The narrative complexity of history -- The shape of narrative identity in exile -- Personal narratives and the creation of a political voice -- The rhetoric of narrative work -- Ethical and interpretive stances in narrative work -- Reflections -- Epilogue.


Between Two Millstones, Book 1

2018-10-30
Between Two Millstones, Book 1
Title Between Two Millstones, Book 1 PDF eBook
Author Aleksandr Solzhenitsyn
Publisher University of Notre Dame Pess
Pages 440
Release 2018-10-30
Genre Biography & Autobiography
ISBN 0268105049

Russian Nobel prize–winner Aleksandr Solzhenitsyn (1918–2008) is widely acknowledged as one of the most important figures—and perhaps the most important writer—of the last century. To celebrate the centenary of his birth, the first English translation of his memoir of the West, Between Two Millstones, Book 1, is being published. Fast-paced, absorbing, and as compelling as the earlier installments of his memoir The Oak and the Calf (1975), Between Two Millstones begins on February 13, 1974, when Solzhenitsyn found himself forcibly expelled to Frankfurt, West Germany, as a result of the publication in the West of The Gulag Archipelago. Solzhenitsyn moved to Zurich, Switzerland, for a time and was considered the most famous man in the world, hounded by journalists and reporters. During this period, he found himself untethered and unable to work while he tried to acclimate to his new surroundings. Between Two Millstones contains vivid descriptions of Solzhenitsyn's journeys to various European countries and North American locales, where he and his wife Natalia (“Alya”) searched for a location to settle their young family.
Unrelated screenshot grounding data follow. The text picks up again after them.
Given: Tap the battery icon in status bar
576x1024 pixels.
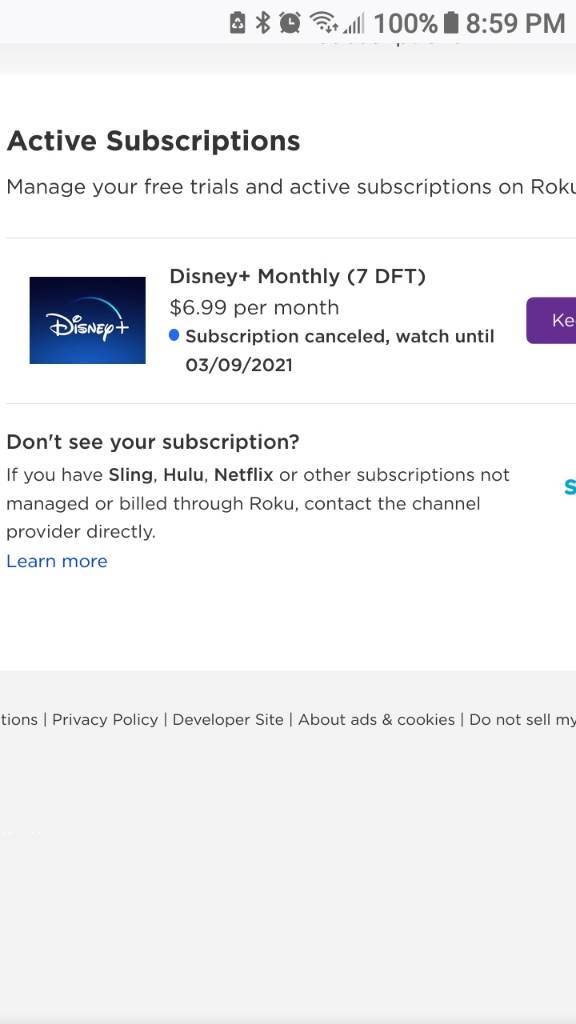Looking at the screenshot, I should click(x=451, y=23).
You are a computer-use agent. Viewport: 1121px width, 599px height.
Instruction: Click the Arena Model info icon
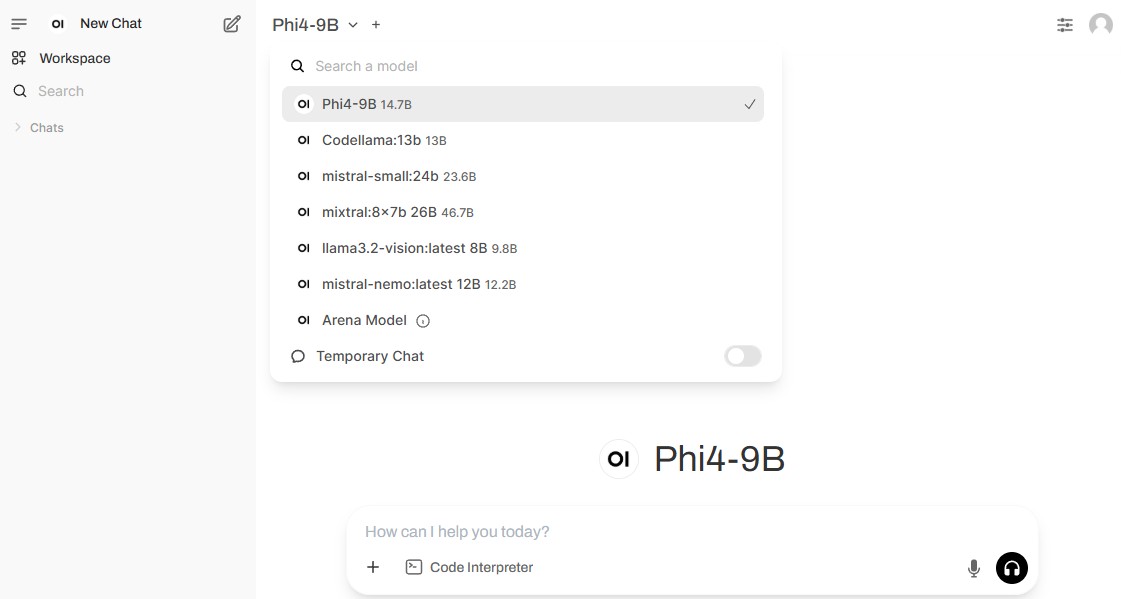[x=423, y=321]
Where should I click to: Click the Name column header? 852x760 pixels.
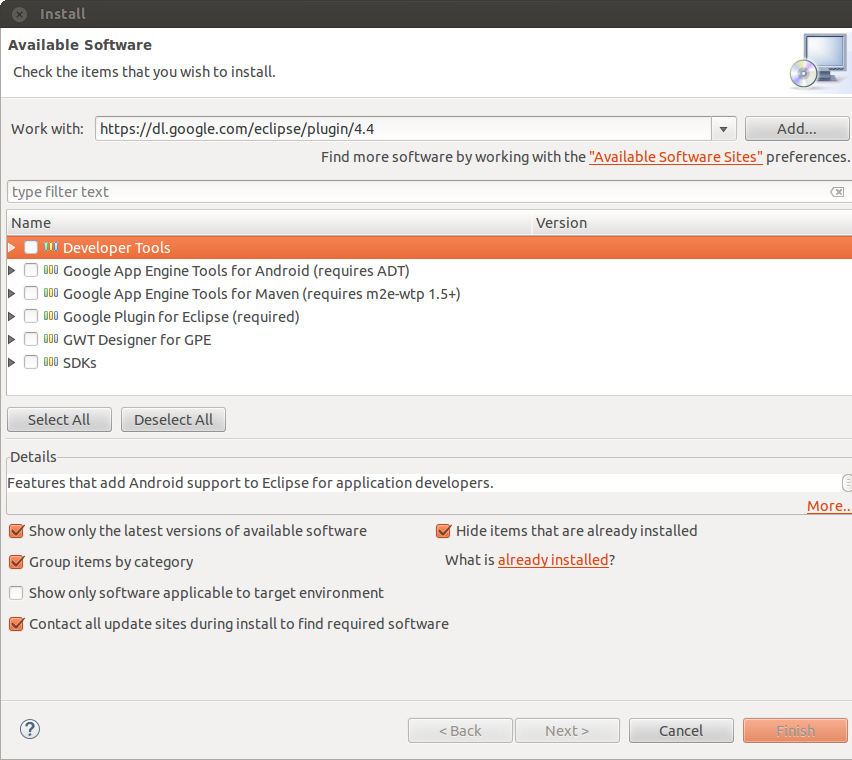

There are fascinating descriptions of one-on-one meetings with prominent individuals, detailed accounts of public speeches such as the 1978 Harvard University commencement, comments on his television appearances, accounts of his struggles with unscrupulous publishers and agents who mishandled the Western editions of his books, and the KGB disinformation efforts to besmirch his name. There are also passages on Solzhenitsyn's family and their property in Cavendish, Vermont, whose forested hillsides and harsh winters evoked his Russian homeland, and where he could finally work undisturbed on his ten-volume dramatized history of the Russian Revolution, The Red Wheel. Stories include the efforts made to assure a proper education for the writer's three sons, their desire to return one day to their home in Russia, and descriptions of his extraordinary wife, editor, literary advisor, and director of the Russian Social Fund, Alya, who successfully arranged, at great peril to herself and to her family, to smuggle Solzhenitsyn's invaluable archive out of the Soviet Union. Between Two Millstones is a literary event of the first magnitude. The book dramatically reflects the pain of Solzhenitsyn's separation from his Russian homeland and the chasm of miscomprehension between him and Western society.